Em direto
Portugal comemora 50 anos da Revolução dos Cravos. Acompanhe ao minuto

Berlim deu um passo atrás e dois à frente no corte com Trump

por Paulo Alexandre Amaral - RTP
"Os tempos em que podíamos contar completamente uns com os outros em certa medida acabaram", declarou no domingo a chanceler alemã Ciro Fusco - EPA

O Presidente norte-americano deixou o encontro do G7 em Paris sem uma decisão acerca do acordo do clima negociado na capital francesa em dezembro de 2015. A chanceler alemã não gostou e disse que os europeus teriam de passar a contar apenas consigo próprios para o futuro. A crítica não caiu bem em Washington – nem em Londres – e o porta-voz de Angela Merkel veio dizer que esta sempre foi atlantista. Horas depois, em Berlim, Merkel veio reiterar tudo o que disse no domingo e contou com o apoio do seu vice-chanceler, Sigmar Gabriel, que classificou de “política de vistas curtas” as opções que Donald Trump levou aos aliados da NATO e do G7.

De regresso a Washington, o Presidente Trump foi lesto a colocar no Twitter a sua avaliação do périplo europeu.

“Acabo de chegar da Europa. Esta viagem foi um grande sucesso para os Estados Unidos”, escrevia este domingo na sua plataforma de comunicação aos norte-americanos.


Esta foi a primeira deslocação ao estrangeiro de Donald Trump. Pelo que era aguardada com grande expectativa.

O estilo do novo Presidente norte-americano tem mantido os Estados Unidos sob contstante beligerância política, logo, os parceiros europeus não sabiam com o que contar depois de quase dois mandatos sem problemas com o anterior inquilino da Casa Branca, Barack Obama.


Trump acabou por não desiludir: concretizou as ameaças feitas aos parceiros da NATO de desfazer a Aliança Atlântica se não fossem postos em dia os pagamentos da quotas de cada um e pelo caminho inutilizou a assinatura norte-americana posta por Obama no acordo do clima alcançado em Paris há ano e meio, em dezembro de 2015.

Relativamente ao primeiro ponto, Trump disse que não era justo para os contribuintes norte-americanos estarem a pagar o funcionamento da NATO quando havia membros que não cumpriam as suas obrigações financeiras. A declaração do Presidente é quase uma declaração de guerra, já que fez saber em Bruxelas, onde esteve nas novas instalações, que os norte-americanos deixavam de estar comprometidos com o artigo 5 da Aliança.

O artigo 5 que é quase toda a base da NATO: é o texto que impele os membros a irem em auxílio de outros membros que tenham sido alvo de agressão externa – a defesa coletiva.

A chanceler Merkel não deixou que a agenda arrefecesse e ainda no domingo tomou as rédeas da Europa para avisar que a Europa já não pode contar com os Estados Unidos e o Reino Unido. Foi durante uma ação de campanha para as eleições alemãs. Angela Merkel disse ter percebido nos últimos dias, referindo-se claramente às cimeiras da NATO e do G7, que a amizade se mantém, mas que os europeus têm de tomar decisões sozinhos.

* * *

▸ **REQUISITOS DAS TAREFAS**:
1 – Copia sem alterações o trecho da notícia sobre Merkel e Trump que vai de "A chanceler Merkel" a "tomar decisões sozinhos.".
2 – Prossegue a notícia sobre Merkel e Trump a partir da última frase apresentada.
Os registos que vêm a seguir não têm qualquer papel nisto.

Registos de dados guardados
* * *

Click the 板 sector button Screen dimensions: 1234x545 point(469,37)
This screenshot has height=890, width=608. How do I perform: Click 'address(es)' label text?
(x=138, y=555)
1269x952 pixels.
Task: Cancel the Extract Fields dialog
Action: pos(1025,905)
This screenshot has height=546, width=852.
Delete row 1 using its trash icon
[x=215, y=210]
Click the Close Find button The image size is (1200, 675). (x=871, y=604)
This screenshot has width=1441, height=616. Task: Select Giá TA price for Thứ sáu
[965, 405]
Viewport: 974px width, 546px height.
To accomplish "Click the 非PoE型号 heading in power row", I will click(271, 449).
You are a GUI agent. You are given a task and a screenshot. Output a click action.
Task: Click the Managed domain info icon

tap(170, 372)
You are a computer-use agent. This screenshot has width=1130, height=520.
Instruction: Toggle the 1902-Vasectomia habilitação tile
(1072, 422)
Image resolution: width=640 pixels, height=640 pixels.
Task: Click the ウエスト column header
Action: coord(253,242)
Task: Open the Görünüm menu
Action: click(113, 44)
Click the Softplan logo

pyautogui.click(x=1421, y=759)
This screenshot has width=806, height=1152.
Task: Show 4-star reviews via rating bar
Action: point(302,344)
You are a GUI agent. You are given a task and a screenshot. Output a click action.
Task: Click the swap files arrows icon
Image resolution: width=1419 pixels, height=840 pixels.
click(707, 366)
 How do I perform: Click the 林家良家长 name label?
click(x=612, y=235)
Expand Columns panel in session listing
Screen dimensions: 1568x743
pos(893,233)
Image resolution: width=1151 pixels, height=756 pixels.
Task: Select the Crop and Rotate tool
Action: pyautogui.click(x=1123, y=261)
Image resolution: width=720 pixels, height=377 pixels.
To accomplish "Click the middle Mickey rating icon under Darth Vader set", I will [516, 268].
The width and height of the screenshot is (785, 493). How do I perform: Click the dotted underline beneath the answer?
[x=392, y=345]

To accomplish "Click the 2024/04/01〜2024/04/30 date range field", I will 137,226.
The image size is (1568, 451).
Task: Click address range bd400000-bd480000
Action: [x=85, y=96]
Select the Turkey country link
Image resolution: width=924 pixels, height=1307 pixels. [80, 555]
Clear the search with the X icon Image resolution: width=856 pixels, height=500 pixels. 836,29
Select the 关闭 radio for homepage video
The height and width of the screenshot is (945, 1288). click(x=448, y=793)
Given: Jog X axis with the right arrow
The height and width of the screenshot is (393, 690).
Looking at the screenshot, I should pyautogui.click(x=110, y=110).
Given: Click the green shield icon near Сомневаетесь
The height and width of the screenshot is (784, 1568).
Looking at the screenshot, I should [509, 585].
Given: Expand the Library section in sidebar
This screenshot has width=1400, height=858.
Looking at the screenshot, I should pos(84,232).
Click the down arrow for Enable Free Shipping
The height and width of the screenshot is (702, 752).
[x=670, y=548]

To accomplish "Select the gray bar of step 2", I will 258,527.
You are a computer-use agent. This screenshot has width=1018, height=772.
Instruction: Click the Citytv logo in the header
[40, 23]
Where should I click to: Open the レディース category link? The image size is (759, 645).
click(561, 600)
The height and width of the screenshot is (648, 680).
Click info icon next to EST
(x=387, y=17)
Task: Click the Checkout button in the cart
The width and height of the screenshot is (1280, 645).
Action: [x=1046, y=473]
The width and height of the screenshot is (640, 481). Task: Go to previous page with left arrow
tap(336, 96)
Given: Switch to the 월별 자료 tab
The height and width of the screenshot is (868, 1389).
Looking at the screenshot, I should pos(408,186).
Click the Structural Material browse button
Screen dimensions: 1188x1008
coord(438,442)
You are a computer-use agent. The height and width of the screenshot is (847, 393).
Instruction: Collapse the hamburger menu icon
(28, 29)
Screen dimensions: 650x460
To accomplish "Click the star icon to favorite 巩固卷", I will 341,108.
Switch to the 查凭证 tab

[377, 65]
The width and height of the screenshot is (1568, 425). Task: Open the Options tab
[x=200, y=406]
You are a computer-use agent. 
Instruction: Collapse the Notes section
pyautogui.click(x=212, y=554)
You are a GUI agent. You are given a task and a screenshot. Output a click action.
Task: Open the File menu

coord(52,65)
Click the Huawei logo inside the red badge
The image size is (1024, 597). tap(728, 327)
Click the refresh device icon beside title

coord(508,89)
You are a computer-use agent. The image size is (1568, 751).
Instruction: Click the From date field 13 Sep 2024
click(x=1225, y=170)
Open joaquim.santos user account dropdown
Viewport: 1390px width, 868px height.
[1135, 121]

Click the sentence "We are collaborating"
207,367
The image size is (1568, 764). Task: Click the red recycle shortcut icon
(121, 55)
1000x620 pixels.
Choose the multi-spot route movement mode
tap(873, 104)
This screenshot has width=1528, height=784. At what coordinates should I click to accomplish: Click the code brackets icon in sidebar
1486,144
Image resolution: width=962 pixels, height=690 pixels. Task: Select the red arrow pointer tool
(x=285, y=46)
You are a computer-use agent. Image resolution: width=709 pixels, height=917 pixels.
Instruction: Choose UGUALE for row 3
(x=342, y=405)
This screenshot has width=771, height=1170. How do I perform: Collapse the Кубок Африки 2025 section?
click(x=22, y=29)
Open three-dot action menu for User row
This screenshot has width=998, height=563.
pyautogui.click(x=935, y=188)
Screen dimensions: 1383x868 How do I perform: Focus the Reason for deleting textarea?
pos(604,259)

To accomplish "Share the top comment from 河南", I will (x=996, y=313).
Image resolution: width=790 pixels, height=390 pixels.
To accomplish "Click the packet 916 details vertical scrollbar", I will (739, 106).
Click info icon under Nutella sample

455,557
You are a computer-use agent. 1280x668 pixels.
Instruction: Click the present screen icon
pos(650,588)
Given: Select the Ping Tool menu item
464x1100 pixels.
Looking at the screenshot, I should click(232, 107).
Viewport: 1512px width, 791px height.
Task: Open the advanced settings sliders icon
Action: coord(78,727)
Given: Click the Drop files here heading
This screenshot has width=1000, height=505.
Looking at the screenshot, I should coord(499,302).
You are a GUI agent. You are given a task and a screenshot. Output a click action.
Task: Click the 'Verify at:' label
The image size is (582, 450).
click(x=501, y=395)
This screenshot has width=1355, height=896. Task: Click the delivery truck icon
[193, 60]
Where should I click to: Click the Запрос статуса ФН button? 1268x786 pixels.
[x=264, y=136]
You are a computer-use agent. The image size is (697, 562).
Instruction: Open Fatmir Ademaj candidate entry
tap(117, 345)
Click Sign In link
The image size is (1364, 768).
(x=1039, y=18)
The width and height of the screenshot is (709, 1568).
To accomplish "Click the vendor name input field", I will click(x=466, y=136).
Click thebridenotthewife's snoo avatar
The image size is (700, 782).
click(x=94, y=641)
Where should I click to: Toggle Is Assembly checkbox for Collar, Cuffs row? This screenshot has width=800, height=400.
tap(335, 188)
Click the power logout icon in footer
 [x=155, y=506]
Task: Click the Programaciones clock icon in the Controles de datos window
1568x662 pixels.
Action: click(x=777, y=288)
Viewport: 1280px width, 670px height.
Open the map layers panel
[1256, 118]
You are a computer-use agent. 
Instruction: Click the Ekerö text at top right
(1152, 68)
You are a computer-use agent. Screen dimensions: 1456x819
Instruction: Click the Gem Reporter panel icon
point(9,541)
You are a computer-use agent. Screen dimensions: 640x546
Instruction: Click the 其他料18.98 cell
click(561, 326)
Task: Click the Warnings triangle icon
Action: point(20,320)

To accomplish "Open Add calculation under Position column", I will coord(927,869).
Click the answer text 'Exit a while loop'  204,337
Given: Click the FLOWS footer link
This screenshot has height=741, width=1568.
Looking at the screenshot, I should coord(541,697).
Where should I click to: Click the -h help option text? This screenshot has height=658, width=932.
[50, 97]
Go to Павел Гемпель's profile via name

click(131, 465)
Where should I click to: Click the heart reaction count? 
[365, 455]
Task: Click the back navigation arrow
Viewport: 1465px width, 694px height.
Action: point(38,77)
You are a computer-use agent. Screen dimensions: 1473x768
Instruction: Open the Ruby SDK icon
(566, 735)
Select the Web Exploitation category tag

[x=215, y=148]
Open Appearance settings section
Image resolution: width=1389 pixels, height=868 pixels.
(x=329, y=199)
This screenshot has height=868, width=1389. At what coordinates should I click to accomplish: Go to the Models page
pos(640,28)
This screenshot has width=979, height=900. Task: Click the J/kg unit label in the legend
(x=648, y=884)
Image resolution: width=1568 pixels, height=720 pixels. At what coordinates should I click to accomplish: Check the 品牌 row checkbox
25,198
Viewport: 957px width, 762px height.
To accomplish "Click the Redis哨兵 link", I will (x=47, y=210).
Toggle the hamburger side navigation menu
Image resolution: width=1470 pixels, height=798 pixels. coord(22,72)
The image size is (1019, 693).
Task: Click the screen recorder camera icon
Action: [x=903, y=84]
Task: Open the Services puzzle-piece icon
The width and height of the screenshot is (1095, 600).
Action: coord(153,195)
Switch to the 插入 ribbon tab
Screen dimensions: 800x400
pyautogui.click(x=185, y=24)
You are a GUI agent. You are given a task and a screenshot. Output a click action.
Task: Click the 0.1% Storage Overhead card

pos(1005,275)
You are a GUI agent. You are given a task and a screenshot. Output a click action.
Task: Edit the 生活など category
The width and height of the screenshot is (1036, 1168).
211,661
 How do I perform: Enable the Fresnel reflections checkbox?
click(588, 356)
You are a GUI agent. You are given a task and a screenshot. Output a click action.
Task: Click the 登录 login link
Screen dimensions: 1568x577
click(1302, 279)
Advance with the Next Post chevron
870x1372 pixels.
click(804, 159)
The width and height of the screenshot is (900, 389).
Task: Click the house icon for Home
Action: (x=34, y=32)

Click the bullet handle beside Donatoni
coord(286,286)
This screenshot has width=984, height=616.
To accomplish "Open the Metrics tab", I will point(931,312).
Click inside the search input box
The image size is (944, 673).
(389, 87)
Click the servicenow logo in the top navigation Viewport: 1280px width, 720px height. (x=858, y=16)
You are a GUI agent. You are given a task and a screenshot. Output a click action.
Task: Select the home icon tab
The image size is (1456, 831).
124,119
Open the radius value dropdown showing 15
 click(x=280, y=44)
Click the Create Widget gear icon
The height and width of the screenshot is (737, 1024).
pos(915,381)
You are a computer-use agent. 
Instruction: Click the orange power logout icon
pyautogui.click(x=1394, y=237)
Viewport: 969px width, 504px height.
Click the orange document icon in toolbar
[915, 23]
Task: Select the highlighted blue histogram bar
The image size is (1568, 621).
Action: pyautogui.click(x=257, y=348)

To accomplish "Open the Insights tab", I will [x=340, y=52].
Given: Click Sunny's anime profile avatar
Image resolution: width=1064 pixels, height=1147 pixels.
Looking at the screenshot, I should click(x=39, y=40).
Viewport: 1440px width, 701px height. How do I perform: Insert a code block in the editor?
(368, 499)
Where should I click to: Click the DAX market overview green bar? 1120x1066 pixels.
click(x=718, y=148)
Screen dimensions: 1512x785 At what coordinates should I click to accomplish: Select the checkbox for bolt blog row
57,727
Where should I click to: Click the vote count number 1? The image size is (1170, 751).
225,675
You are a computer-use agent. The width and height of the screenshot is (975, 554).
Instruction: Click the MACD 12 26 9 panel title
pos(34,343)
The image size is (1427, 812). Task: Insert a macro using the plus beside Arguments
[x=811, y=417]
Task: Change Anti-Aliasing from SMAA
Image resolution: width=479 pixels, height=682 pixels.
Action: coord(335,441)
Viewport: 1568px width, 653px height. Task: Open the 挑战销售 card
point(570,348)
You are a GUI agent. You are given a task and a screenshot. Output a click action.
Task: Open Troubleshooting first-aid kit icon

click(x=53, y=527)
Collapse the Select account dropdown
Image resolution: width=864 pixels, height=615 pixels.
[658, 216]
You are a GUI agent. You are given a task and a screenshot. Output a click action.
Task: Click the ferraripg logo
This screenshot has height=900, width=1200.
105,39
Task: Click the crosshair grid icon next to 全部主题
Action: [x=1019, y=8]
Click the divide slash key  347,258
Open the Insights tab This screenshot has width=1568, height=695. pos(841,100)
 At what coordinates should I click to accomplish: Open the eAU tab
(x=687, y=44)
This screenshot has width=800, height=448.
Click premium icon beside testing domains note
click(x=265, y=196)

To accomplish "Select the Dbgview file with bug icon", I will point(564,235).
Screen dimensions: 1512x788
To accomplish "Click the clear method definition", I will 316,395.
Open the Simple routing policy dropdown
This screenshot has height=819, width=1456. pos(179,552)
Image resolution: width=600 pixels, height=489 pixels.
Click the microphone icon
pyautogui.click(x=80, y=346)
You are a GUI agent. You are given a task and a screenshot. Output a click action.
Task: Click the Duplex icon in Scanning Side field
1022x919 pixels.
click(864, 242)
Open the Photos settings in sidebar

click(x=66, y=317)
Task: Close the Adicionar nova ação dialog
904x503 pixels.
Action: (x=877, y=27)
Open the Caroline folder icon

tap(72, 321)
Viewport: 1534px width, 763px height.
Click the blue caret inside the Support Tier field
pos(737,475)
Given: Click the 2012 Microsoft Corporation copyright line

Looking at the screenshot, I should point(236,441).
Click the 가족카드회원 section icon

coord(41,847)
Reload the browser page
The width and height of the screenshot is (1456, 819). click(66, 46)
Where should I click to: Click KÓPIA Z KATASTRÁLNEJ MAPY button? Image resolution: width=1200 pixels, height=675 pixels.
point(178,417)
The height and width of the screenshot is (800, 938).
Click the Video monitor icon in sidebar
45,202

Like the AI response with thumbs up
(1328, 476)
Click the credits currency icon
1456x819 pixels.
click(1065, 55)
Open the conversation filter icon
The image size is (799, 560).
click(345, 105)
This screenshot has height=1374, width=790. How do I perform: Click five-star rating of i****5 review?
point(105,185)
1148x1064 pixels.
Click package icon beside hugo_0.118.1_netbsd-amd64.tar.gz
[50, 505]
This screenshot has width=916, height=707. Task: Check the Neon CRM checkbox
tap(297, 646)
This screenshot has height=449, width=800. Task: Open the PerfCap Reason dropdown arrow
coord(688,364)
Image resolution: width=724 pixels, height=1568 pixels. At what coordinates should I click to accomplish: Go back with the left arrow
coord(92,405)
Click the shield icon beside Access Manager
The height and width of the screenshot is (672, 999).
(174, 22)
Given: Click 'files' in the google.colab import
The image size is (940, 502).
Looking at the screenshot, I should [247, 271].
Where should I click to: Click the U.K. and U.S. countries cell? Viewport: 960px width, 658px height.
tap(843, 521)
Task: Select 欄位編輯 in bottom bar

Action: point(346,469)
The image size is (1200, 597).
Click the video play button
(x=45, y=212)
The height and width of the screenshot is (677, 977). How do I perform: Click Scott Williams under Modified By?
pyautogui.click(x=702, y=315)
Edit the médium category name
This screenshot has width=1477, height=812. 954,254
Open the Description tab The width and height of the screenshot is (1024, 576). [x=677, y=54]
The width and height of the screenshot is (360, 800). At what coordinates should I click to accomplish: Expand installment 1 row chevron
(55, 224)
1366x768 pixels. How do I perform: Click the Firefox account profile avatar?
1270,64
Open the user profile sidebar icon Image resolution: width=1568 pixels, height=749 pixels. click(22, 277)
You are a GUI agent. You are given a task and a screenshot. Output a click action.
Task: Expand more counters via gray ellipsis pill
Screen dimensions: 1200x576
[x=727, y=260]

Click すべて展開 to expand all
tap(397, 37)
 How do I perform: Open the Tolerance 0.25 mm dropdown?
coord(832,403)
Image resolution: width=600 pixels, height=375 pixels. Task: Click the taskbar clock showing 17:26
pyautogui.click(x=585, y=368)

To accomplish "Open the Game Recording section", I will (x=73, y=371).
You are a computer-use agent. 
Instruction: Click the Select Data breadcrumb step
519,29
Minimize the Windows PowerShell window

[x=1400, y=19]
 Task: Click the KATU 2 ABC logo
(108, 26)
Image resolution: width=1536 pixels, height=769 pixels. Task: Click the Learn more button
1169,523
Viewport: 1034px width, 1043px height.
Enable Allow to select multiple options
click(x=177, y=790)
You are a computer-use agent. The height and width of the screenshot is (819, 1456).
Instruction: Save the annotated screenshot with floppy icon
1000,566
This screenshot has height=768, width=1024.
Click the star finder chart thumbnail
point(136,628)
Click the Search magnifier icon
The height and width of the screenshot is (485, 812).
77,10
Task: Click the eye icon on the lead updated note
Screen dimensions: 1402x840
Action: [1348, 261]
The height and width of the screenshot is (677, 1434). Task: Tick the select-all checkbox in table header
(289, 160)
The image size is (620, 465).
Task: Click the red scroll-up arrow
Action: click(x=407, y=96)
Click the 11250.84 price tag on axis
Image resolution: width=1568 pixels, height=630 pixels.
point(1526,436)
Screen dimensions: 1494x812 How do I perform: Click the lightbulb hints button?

* * *

▸ **CONJUNTO DE RESPOSTAS**:
1 –
A chanceler Merkel não deixou que a agenda arrefecesse e ainda no domingo tomou as rédeas da Europa para avisar que a Europa já não pode contar com os Estados Unidos e o Reino Unido. Foi durante uma ação de campanha para as eleições alemãs. Angela Merkel disse ter percebido nos últimos dias, referindo-se claramente às cimeiras da NATO e do G7, que a amizade se mantém, mas que os europeus têm de tomar decisões sozinhos.

2 –
“Os tempos em que podíamos contar completamente uns com os outros em certa medida acabaram. Senti isso nos últimos dias, por isso digo que, como europeus, temos de tomar o nosso destino nas nossas próprias mãos”, afirmou de viva voz a líder da Europa, numa declaração que irritou tanto Washington como Londres.

Sublinhando que não rejeitava a amizade com os norte-americanos, os ingleses e mesmo os russos, a chanceler alemã disse: “Temos de lutar pelo nosso futuro sozinhos, pelo nosso futuro como europeus, e é isso que quero fazer em conjunto convosco”.

Já durante a manhã desta segunda-feira, o seu porta-voz procurou deitar água na fervura, garantindo que Merkel é uma atlantista convicta. “As palavras da chanceler falam por si – foram claras e compreensíveis”, notou o porta-voz Steffen Seibert, sugerindo a ideia de que as relações entre a Europa e a América só têm a ganhar quando os líderes falam de forma franca e aberta sobre as suas diferenças.

“Foi uma atlantista profundamente convicta que falou. Porque as relações transatlânticas são tão importantes para ela, a chanceler considera que o mais correcto é falar abertamente sobre as diferenças”, explicou o porta-voz de Merkel.

Mal o recado tinha partido para Washington – e eventualmente Londres – e Merkel lançava nova bomba na discussão. Numa conferência sobre o clima que decorre em Berlim, a chanceler afirmou esta segunda-feira que, face à posição de Donald Trump sobre o Acordo de Paris, será muito difícil salvar esse articulado.

Dessa forma, reiterou a posição assumida na véspera e voltou a sublinhar que os europeus deixaram de poder confiar nos seus aliados. Por isso, teriam de passar a tomar o seu destino nas suas mãos.
“Política de vistas curtas”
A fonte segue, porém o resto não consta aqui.